NIC ASIA Bank was founded as Nepal Industrial and Commercial Bank on 21 July 1998. It was renamed NIC ASIA Bank on 30 June 2013 after it merged with Bank of Asia. The merger was the first between of two commercial banks in the Nepalese Banking history. After the merger, NIC ASIA was recognized as "Bank of the Year 2013-Nepal" by The Banker, Financial Times, UK. This is the second time that the bank was recognized with this prestigious award, the previous occasion being in 2007. The Bank has successfully completed its 21 years of operation. The company has currently the following wholly owned subsidiaries: NIC Asia Capital Limited and NIC Asia Laghubittiya Sanstha limited.

The bank, with its 360 branches, 647 ATMs, 108 extension counters, 41 branchless banking service, and 647 ATMs across the country, serving all major financial centers. The head office of NIC ASIA Bank is located in Kamaladi, Kathmandu, Nepal. It is the largest bank in terms of footprint expansion, customer base including balance sheet size. Currently bank is providing services to more than 3 million customers (April 2022).

The bank is headed by Mr. Ashok Kumar Agrawal as its chairman and Mr.

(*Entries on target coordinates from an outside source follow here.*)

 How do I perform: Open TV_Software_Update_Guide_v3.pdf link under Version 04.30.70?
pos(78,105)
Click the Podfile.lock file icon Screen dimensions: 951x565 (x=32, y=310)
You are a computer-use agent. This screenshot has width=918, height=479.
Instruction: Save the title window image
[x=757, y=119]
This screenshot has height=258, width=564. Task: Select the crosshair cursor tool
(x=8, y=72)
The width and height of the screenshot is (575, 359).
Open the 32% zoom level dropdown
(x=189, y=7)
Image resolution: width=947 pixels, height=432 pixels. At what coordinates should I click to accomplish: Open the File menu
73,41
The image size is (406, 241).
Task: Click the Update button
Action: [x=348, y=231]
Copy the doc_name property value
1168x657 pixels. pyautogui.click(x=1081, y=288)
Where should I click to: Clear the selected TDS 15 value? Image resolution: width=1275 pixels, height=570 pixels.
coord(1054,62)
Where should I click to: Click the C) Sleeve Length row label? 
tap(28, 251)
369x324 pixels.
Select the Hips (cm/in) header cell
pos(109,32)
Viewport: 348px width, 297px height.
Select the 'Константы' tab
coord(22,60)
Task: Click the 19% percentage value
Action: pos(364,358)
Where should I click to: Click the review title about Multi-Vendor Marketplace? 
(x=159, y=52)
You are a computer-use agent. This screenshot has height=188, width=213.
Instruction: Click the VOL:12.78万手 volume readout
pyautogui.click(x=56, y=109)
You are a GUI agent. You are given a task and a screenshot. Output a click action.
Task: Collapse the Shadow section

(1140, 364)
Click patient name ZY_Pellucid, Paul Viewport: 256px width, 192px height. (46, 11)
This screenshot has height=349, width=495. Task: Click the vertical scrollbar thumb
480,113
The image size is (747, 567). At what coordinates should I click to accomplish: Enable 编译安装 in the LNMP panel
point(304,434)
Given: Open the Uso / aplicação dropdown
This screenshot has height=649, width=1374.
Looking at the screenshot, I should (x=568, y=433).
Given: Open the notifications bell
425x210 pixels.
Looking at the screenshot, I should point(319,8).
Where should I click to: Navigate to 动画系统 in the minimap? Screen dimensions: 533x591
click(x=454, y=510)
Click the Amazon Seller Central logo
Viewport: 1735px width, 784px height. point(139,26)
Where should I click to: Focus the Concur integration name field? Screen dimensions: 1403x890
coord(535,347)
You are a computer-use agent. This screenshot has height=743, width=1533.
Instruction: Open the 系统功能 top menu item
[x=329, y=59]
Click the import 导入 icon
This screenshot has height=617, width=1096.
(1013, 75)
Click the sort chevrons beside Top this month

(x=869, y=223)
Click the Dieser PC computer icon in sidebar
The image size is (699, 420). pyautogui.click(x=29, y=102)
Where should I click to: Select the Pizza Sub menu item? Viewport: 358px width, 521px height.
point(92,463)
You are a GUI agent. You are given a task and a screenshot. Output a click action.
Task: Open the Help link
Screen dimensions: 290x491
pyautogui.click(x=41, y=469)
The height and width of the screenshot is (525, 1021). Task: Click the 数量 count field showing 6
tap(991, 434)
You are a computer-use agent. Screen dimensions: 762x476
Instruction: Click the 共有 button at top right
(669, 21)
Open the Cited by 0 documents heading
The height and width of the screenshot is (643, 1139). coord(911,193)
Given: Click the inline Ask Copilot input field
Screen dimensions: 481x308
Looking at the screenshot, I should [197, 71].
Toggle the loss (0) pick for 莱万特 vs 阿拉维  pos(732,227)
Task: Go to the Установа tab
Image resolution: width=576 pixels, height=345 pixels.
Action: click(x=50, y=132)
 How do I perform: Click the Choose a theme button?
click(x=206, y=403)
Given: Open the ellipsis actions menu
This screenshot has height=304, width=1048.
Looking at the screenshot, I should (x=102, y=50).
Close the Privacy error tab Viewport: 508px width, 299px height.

Sujit Kumar Shakya as chief executive officer.

==Ownership structure==
The bank currently has a paid-up capital of 14.92 billion Nepalese rupees (as of FY 2023/24).

- Promoter Group - 51.00%
- General Public - 49.00%

==Subsidiaries==

The bank's subsidiaries are as follows:
- NIC asia Capital Limited.
- NIC asia Laghubitta Bittiya Sanstha Limited.